Action item: The word to find is "Expand". State how many lines below contain it, giving only the number.

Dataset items
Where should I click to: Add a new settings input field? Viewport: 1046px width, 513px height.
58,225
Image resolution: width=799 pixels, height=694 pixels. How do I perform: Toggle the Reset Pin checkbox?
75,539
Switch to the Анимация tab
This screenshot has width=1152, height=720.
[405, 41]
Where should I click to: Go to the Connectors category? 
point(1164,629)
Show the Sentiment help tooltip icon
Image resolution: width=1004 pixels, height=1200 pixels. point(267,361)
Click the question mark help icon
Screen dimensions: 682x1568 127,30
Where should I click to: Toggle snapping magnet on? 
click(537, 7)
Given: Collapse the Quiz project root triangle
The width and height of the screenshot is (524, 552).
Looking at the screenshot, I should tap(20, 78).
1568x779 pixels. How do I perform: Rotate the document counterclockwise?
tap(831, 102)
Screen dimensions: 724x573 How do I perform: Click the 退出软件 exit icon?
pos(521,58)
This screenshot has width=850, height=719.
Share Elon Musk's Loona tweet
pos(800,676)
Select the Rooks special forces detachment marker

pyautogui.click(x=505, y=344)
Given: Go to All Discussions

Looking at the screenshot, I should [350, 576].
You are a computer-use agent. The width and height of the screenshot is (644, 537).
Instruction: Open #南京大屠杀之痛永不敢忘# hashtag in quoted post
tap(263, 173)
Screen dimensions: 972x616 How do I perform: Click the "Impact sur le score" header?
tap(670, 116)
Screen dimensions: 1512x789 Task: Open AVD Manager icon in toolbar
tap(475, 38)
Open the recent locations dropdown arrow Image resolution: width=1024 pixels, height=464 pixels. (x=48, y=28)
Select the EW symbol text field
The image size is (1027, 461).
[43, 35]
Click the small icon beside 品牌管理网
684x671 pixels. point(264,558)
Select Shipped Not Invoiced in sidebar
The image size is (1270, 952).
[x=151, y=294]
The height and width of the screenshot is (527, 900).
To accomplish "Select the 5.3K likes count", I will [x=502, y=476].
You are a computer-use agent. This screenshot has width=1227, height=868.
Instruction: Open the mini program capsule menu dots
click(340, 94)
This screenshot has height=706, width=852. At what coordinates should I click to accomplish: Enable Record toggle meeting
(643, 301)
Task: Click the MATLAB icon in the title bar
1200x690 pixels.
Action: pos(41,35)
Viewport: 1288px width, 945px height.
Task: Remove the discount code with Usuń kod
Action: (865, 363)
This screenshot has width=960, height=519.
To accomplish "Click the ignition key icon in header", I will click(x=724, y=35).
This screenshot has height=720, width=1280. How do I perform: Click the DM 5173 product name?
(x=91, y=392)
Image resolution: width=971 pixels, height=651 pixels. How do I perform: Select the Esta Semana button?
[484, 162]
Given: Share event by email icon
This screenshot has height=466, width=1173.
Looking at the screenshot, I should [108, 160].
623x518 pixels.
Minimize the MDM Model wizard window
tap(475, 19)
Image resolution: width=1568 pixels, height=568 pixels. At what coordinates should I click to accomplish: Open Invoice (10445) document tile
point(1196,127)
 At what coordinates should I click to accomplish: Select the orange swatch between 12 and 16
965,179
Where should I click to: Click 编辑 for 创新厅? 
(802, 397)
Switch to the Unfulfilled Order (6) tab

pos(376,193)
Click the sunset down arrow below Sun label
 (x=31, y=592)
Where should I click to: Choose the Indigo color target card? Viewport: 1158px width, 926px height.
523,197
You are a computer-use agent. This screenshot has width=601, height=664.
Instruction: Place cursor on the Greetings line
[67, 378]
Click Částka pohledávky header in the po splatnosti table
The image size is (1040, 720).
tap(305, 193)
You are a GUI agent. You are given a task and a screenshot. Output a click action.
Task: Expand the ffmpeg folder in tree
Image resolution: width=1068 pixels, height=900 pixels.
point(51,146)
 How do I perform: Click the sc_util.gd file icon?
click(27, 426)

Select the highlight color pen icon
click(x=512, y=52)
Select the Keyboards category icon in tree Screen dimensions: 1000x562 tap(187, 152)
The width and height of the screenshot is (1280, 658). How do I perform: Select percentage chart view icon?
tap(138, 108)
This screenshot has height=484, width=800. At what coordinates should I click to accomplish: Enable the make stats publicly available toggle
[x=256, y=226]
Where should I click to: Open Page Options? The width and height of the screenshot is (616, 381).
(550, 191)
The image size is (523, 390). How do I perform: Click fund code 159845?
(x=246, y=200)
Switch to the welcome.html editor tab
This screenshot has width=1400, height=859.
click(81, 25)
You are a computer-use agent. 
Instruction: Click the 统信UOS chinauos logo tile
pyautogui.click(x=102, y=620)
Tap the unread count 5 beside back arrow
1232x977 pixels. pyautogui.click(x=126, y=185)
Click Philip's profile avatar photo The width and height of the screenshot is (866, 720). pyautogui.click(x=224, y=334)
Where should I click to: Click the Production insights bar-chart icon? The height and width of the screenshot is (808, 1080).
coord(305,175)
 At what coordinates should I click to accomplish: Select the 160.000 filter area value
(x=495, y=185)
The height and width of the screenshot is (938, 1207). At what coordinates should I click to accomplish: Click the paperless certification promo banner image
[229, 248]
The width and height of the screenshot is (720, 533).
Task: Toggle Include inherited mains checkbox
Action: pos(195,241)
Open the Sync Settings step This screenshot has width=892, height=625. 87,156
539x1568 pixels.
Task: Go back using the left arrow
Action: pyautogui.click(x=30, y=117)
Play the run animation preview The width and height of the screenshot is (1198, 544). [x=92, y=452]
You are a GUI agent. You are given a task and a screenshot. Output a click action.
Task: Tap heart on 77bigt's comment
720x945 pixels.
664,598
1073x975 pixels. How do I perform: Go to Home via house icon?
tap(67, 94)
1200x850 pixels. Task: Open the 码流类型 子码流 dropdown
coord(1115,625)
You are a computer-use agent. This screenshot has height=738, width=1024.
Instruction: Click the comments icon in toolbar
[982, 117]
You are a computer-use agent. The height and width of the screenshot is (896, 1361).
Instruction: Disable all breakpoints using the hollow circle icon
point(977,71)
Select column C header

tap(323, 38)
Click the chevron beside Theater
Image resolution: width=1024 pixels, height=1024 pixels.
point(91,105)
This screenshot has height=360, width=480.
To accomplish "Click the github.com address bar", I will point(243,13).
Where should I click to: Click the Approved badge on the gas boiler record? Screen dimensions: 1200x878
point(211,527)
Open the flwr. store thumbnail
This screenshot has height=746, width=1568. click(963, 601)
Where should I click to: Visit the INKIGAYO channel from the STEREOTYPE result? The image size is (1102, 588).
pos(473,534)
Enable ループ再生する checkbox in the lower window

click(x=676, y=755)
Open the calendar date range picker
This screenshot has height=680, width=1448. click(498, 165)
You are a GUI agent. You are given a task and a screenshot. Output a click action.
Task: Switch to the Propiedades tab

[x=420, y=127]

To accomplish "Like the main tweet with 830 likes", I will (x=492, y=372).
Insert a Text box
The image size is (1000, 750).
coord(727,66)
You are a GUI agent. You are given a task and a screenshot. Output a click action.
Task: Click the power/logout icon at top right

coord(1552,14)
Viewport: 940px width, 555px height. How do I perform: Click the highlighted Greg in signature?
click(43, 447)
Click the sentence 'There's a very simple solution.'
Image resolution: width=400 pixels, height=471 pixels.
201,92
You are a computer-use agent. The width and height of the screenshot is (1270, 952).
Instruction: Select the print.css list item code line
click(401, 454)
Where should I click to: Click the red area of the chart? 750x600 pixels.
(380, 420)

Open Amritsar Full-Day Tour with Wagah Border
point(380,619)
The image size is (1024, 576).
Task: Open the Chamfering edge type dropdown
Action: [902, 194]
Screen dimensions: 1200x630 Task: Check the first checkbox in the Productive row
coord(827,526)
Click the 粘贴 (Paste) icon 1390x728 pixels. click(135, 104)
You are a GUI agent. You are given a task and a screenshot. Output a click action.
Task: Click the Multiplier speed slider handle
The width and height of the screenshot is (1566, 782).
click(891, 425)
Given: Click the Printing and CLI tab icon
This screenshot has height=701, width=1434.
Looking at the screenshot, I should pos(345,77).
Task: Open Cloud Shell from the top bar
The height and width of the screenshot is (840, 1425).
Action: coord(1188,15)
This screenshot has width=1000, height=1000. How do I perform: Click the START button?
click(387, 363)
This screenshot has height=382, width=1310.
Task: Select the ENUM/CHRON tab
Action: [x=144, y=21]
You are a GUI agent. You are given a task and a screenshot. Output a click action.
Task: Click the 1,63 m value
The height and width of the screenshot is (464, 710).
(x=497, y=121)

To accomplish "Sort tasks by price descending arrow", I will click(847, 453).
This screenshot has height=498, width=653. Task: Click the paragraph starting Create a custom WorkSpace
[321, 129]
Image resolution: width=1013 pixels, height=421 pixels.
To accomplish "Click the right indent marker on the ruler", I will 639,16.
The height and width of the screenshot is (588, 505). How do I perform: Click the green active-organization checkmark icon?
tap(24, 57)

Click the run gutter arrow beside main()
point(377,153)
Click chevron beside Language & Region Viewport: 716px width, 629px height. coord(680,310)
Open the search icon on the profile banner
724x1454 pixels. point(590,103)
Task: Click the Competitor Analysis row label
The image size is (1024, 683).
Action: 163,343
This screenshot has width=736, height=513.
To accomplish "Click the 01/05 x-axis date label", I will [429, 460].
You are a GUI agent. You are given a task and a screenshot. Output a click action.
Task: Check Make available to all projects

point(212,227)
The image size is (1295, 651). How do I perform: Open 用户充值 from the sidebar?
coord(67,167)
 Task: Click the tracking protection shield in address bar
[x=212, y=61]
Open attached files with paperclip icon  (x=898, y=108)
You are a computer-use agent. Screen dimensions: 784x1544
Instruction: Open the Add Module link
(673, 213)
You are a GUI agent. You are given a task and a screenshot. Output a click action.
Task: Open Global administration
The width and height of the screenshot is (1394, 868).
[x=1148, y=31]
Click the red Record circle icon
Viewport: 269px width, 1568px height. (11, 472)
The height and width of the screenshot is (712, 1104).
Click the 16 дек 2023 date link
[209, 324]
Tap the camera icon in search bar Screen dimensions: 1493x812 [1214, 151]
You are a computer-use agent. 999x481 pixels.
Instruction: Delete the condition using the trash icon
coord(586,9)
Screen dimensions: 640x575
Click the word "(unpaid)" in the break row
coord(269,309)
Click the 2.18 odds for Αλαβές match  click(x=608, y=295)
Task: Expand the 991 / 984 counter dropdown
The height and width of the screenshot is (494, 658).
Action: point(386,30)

Answer to the problem: 2